Charter Grads Get a Leg Up in College The NAACP and NEA have chosen the wrong time to double down on failing traditional schools

Richard Whitmire:

The NAACP on Wednesday reported findings from its nationwide “listening tour” on charter schools, and there were no surprises: Charters must be stopped. The National Education Association, even less surprisingly, said the same thing earlier this month in Boston.

The nation’s oldest civil-rights organization and the largest teachers union worry about charters for similar reasons. Independently run charters generally don’t employ unionized teachers, and they pull students from traditional district schools to which the NAACP is deeply committed. In short, charters disrupt the status quo—for adults.

The timing of the intertwined anticharter campaigns, however, may prove awkward because of new data just released by The 74. The data comes from the first cohort of charter students, who are beginning to graduate from college. Here’s what we know now that the NEA and NAACP didn’t know when they adopted their anticharter positions: Graduates from the top charter networks—those with enough high school alumni to measure college success accurately—earn four-year degrees at rates that range up to five times as high as their counterparts in traditional public schools. These are low-income, minority students from cities such as Los Angeles, Chicago and Newark, N.J. Their college success is going to make bashing charter schools far more challenging for the NEA and the NAACP.

Before this revelation, charter-school gains were largely measured by upticks in student test scores. Critics often wrote them off as meaningless, suggesting that charters abandoned educating kids in favor of “teaching to the test.” But now we see that charter school gains in the K-12 years have real-world consequences. Higher test scores, along with a swarm of strategies charter networks employ to make their students more successful after they graduate, lead to actual four-year college degrees.
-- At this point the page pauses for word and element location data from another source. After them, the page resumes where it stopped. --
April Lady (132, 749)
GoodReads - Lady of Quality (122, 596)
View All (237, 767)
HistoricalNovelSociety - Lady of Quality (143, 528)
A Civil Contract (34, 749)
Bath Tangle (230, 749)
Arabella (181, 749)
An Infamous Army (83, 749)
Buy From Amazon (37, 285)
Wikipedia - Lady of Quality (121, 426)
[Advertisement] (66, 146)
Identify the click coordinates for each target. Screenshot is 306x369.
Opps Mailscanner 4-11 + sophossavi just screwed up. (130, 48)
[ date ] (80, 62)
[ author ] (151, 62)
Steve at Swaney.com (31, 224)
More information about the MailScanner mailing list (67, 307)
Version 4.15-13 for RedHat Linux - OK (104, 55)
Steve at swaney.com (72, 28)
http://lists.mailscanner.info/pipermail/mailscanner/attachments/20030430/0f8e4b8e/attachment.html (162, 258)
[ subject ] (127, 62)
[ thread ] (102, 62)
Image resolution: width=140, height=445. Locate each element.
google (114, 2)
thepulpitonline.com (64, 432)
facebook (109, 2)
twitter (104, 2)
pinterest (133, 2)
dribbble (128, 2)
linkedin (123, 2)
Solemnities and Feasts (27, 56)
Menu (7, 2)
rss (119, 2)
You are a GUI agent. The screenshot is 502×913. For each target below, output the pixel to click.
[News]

Roughly half the graduates of Uncommon, YES Prep and the KIPP New York schools—among the biggest and best known charter networks in the country—earn bachelor’s degrees within six years. About a quarter of the graduates of the lower-performing charter networks earn degrees within six years. That may not strike wealthy parents as something to brag about. Eighty percent of children from America’s wealthiest families earn four-year degrees within six years. But charters primarily serve low-income families, where only 9% of students earn such degrees. Charters make a difference for poor families.